- Author
- McGrattan, K. B.
- Title
- Numerical Simulation of the Caldecott Tunnel Fire, April 1982.
- Coporate
- National Institute of Standards and Technology, Gaithersburg, MD
- Report
- NISTIR 7231, December 2005, 21 p.
- Keywords
- tunnel fires | tank trucks | simulation | geometry | thermal environment | gasoline | spill fires | fire models | experiments | highways | gas temperature | surface temperature | wall temperature
- Identifiers
- Caldecott Tunnel (tunnel connects Oakland and Walnut Creek, California), April 7, 1982
- Abstract
- In the early morning of April 7, 1982, a gasoline tanker truck travelling westbound in the No. 3 bore of the Caldecott Tunnel overturned and caught fire as a result of a multi-vehicle accident. The tunnel connects Oakland andWalnut Creek, California. The National Transportation Safety Board (NTSB) and the California Highway Patrol (CHP) conducted investigations of the accident. In addition to a detailed account of the events leading up to the fire, their reports contain information about the tunnel, the damage to the vehicles, walls and fixtures, and various other details. As part of its on-going study of the safety of waste transportation casks, the US Nuclear Regulatory Commission (NRC) requested that the Building and Fire Research Laboratory of the National Institute of Standards and Technology (NIST) perform numerical simulations of the fire to assess the thermal environment within the tunnel. The results of the simulations were used as boundary conditions for a detailed thermo-structural analysis of a transportation cask.
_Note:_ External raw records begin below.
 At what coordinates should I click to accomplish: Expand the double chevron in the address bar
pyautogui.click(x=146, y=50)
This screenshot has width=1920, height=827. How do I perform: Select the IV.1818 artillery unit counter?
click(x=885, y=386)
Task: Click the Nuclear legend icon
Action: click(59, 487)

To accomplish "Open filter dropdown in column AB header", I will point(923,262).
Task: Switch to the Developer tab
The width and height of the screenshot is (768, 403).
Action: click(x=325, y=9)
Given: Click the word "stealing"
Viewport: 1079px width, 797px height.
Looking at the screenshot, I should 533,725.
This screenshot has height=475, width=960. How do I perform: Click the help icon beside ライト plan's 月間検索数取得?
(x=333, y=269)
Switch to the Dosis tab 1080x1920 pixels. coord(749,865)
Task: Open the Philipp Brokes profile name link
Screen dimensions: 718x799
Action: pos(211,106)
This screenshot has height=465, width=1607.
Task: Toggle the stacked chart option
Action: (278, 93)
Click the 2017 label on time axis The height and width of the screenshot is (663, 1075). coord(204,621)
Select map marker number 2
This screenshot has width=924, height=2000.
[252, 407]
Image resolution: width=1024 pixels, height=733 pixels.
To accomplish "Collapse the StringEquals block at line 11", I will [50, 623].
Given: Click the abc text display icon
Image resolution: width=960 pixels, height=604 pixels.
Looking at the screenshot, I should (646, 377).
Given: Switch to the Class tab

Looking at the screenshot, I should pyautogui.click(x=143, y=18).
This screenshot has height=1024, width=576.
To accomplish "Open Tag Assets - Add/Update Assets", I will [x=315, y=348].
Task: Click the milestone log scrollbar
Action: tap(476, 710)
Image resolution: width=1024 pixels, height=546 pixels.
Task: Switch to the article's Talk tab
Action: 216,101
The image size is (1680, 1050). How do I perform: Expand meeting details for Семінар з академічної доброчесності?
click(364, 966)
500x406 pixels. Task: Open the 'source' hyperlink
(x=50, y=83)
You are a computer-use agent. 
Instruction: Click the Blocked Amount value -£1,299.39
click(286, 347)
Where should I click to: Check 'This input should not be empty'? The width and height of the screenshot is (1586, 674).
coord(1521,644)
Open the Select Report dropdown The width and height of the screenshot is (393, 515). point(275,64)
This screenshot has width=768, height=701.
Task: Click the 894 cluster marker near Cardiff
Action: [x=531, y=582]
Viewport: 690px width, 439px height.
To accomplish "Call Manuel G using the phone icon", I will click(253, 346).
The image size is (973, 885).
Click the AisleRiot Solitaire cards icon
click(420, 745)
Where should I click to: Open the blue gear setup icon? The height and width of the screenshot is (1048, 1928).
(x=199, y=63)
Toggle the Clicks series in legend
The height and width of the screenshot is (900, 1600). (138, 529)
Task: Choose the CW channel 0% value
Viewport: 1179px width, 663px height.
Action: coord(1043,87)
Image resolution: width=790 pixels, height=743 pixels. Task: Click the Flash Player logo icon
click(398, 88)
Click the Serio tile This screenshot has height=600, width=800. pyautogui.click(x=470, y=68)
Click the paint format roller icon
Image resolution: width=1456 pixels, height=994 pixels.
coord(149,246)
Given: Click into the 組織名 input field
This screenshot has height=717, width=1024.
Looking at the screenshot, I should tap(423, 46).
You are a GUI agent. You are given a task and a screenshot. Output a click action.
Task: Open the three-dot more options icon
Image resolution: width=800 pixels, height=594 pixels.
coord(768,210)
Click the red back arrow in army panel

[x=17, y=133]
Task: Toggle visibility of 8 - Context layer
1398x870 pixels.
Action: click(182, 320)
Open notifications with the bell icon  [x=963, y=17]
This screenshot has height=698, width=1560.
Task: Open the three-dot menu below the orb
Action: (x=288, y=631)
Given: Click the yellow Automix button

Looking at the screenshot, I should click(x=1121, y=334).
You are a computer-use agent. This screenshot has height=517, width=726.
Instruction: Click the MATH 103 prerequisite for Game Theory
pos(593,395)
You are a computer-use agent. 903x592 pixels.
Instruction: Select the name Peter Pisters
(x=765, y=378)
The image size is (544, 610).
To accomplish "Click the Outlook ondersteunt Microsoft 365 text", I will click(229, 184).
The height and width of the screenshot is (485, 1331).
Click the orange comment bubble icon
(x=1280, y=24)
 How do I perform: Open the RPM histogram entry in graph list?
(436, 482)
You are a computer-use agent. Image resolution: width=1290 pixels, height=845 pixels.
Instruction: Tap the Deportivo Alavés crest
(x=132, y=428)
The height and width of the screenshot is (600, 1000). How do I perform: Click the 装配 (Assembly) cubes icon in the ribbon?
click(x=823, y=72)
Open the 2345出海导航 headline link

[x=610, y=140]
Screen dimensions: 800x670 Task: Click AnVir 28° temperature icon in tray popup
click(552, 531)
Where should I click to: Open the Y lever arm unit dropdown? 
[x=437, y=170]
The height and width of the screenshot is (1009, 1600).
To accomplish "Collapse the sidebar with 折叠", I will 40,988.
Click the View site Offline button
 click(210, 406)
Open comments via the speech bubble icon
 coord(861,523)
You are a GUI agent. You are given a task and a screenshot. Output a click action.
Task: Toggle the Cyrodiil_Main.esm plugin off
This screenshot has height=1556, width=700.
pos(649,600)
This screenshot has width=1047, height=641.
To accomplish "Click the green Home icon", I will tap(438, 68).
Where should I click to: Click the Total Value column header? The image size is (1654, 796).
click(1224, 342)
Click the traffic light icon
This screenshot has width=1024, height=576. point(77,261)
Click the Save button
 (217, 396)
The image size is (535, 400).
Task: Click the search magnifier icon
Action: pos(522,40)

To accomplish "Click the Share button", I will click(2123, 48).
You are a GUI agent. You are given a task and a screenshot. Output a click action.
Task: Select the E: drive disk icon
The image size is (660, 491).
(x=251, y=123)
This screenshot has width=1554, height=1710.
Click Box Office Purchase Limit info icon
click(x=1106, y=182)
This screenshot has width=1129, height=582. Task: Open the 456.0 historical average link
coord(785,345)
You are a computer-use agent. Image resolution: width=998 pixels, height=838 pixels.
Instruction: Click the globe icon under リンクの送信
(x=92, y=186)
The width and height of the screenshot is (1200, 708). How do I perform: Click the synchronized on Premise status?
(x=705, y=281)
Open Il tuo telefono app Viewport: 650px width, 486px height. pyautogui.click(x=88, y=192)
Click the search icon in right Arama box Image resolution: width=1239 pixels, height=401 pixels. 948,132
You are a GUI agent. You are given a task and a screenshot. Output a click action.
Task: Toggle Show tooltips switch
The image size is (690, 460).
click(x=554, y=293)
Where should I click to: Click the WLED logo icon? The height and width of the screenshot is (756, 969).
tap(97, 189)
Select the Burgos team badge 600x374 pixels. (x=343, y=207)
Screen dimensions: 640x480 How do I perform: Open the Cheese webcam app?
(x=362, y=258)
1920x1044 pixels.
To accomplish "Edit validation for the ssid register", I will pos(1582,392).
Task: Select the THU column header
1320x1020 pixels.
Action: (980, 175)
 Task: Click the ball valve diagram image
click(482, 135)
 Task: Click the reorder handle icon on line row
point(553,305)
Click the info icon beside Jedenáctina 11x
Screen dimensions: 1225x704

The simulations described in this report were not intended to replicate every detail of the fire, since the information about the gasoline spill, tunnel lining materials, etc., was not known to a high enough level of certainty to permit an exact reconstruction of the event. The approach taken was to use what information was known about the incident as a starting point for the calculations, and then to vary the unknown parameters to ascertain the range of possible outcomes. A similar study to that presented here was conducted by NIST to estimate the thermal environment of the Howard Street Tunnel in Baltimore, Maryland, following the derailment in July 2001 of a freight train and the burning of spilled tripropylene and the contents of surrounding rail cars. The similarities and differences between the Caldecott and Howard Street Tunnel fires are discussed in this report.